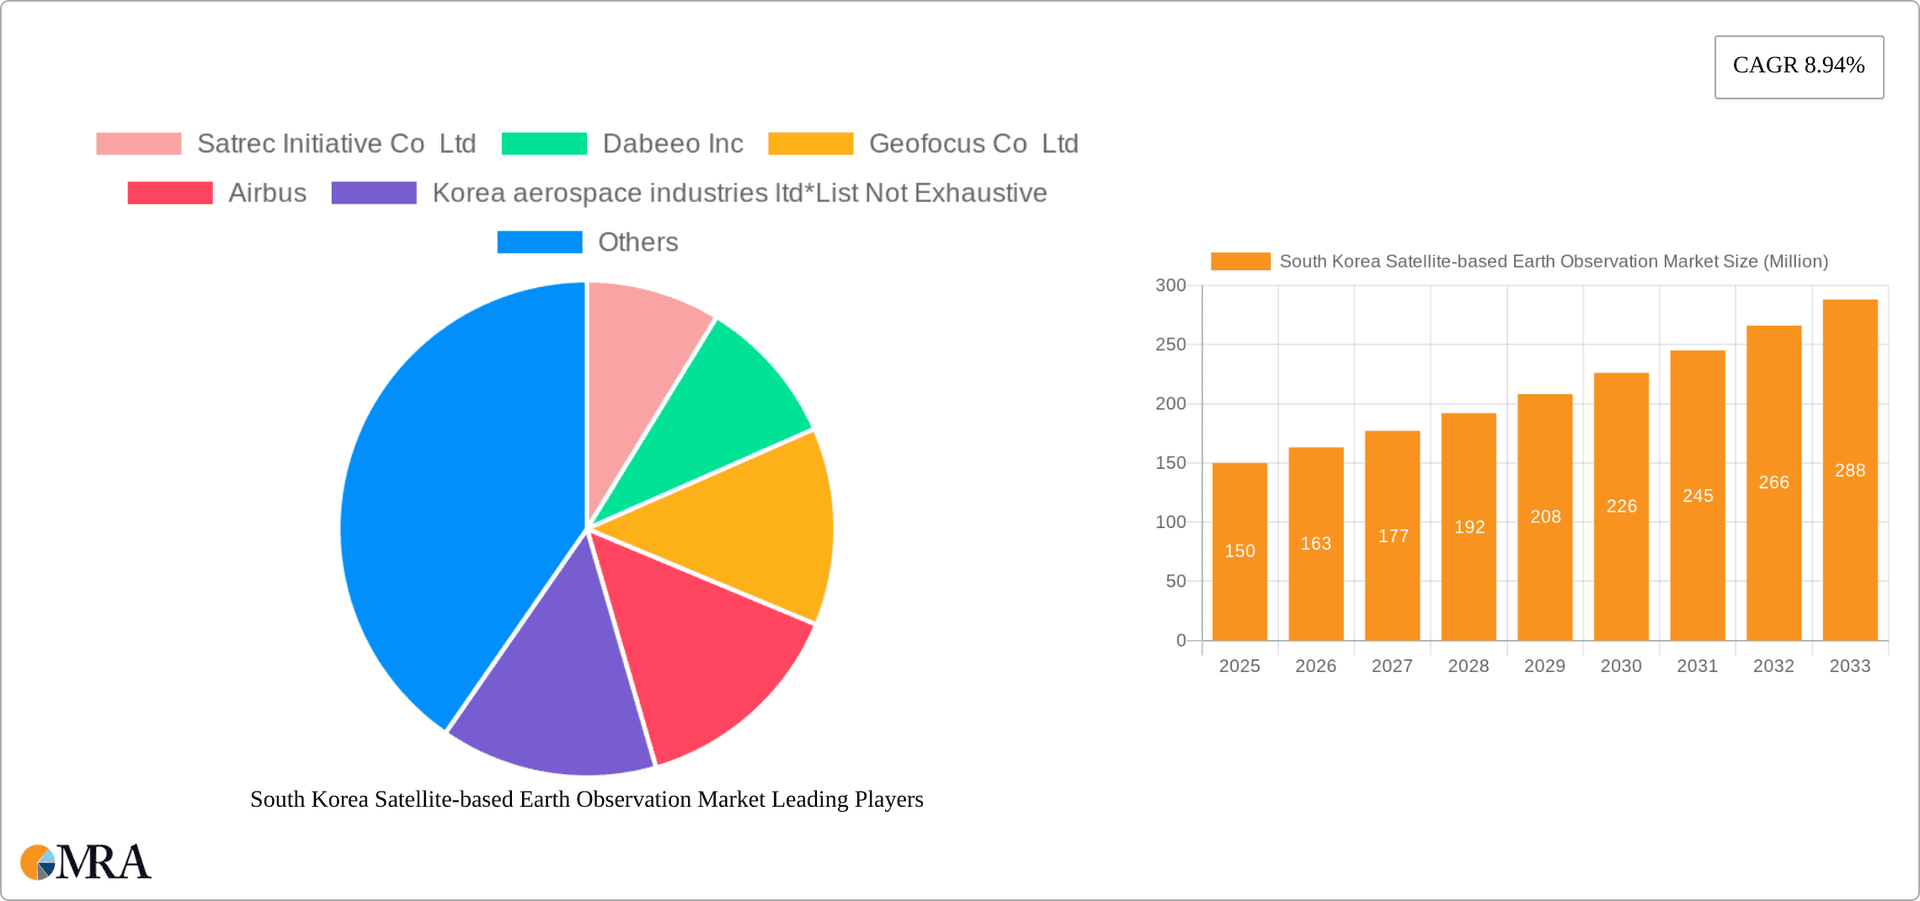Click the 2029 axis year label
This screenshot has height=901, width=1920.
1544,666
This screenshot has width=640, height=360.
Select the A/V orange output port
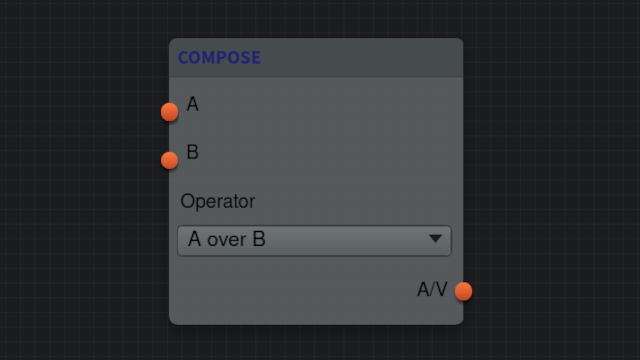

---------------

_Description of the task_
Render every line of the entries above as a Markdown table with the columns No. and Text, numbering each row. Leave out blank lines and pictures.

_Task output_
| No. | Text |
|---|---|
| 1 | Click the 2029 axis year label |
| 2 | This screenshot has height=901, width=1920. |
| 3 | 1544,666 |
| 4 | This screenshot has width=640, height=360. |
| 5 | Select the A/V orange output port |